WHAT YOU NEED TO DO: Reproduce the data in its entirety, exactly as supplied.

[Opening RECORDS TO USE section]

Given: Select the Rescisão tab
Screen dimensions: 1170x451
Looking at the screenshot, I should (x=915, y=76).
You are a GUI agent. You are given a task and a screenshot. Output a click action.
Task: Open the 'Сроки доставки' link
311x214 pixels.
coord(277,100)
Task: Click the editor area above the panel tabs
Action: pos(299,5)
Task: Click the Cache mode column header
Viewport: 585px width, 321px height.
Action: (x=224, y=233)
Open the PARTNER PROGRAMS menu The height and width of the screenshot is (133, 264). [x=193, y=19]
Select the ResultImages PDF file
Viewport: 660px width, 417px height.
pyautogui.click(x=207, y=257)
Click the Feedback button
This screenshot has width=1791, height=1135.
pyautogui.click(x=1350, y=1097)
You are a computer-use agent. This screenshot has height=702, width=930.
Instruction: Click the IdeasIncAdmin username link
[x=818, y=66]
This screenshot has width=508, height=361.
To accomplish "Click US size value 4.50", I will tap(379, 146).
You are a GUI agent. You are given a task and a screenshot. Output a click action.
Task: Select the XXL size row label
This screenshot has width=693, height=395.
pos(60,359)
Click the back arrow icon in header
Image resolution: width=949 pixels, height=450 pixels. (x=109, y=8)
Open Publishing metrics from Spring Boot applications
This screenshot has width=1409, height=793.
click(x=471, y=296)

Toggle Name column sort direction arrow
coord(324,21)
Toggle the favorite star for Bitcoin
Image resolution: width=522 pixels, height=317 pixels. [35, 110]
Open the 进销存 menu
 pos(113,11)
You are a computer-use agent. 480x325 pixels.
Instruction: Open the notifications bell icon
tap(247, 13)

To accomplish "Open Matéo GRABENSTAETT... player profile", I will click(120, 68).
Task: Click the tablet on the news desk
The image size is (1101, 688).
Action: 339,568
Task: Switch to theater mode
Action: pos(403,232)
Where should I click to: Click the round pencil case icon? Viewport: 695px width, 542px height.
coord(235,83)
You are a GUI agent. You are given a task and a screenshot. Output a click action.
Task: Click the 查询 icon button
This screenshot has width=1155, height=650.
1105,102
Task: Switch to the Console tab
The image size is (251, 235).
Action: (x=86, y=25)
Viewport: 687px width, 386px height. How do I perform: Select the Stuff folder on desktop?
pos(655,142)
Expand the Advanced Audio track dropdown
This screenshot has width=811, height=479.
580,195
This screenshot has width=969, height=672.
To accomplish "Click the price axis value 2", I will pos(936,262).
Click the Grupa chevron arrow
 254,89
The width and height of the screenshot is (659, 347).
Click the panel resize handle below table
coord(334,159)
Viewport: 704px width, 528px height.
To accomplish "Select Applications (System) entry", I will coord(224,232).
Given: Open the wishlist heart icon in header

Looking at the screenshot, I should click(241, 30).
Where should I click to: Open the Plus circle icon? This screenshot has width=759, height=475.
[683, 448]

[Closing RECORDS TO USE section]

EXPECTED ANSWER:
Given: Select the Rescisão tab
Screen dimensions: 1170x451
Looking at the screenshot, I should (x=915, y=76).
You are a GUI agent. You are given a task and a screenshot. Output a click action.
Task: Open the 'Сроки доставки' link
311x214 pixels.
coord(277,100)
Task: Click the editor area above the panel tabs
Action: pos(299,5)
Task: Click the Cache mode column header
Viewport: 585px width, 321px height.
Action: (x=224, y=233)
Open the PARTNER PROGRAMS menu The height and width of the screenshot is (133, 264). [x=193, y=19]
Select the ResultImages PDF file
Viewport: 660px width, 417px height.
pyautogui.click(x=207, y=257)
Click the Feedback button
This screenshot has width=1791, height=1135.
pyautogui.click(x=1350, y=1097)
You are a computer-use agent. This screenshot has height=702, width=930.
Instruction: Click the IdeasIncAdmin username link
[x=818, y=66]
This screenshot has width=508, height=361.
To accomplish "Click US size value 4.50", I will tap(379, 146).
You are a GUI agent. You are given a task and a screenshot. Output a click action.
Task: Select the XXL size row label
This screenshot has width=693, height=395.
pos(60,359)
Click the back arrow icon in header
Image resolution: width=949 pixels, height=450 pixels. (x=109, y=8)
Open Publishing metrics from Spring Boot applications
This screenshot has width=1409, height=793.
click(x=471, y=296)

Toggle Name column sort direction arrow
coord(324,21)
Toggle the favorite star for Bitcoin
Image resolution: width=522 pixels, height=317 pixels. [35, 110]
Open the 进销存 menu
 pos(113,11)
You are a computer-use agent. 480x325 pixels.
Instruction: Open the notifications bell icon
tap(247, 13)

To accomplish "Open Matéo GRABENSTAETT... player profile", I will click(120, 68).
Task: Click the tablet on the news desk
The image size is (1101, 688).
Action: 339,568
Task: Switch to theater mode
Action: pos(403,232)
Where should I click to: Click the round pencil case icon? Viewport: 695px width, 542px height.
coord(235,83)
You are a GUI agent. You are given a task and a screenshot. Output a click action.
Task: Click the 查询 icon button
This screenshot has width=1155, height=650.
1105,102
Task: Switch to the Console tab
The image size is (251, 235).
Action: (x=86, y=25)
Viewport: 687px width, 386px height. How do I perform: Select the Stuff folder on desktop?
pos(655,142)
Expand the Advanced Audio track dropdown
This screenshot has width=811, height=479.
580,195
This screenshot has width=969, height=672.
To accomplish "Click the price axis value 2", I will pos(936,262).
Click the Grupa chevron arrow
 254,89
The width and height of the screenshot is (659, 347).
Click the panel resize handle below table
coord(334,159)
Viewport: 704px width, 528px height.
To accomplish "Select Applications (System) entry", I will coord(224,232).
Given: Open the wishlist heart icon in header

Looking at the screenshot, I should click(241, 30).
Where should I click to: Open the Plus circle icon? This screenshot has width=759, height=475.
[683, 448]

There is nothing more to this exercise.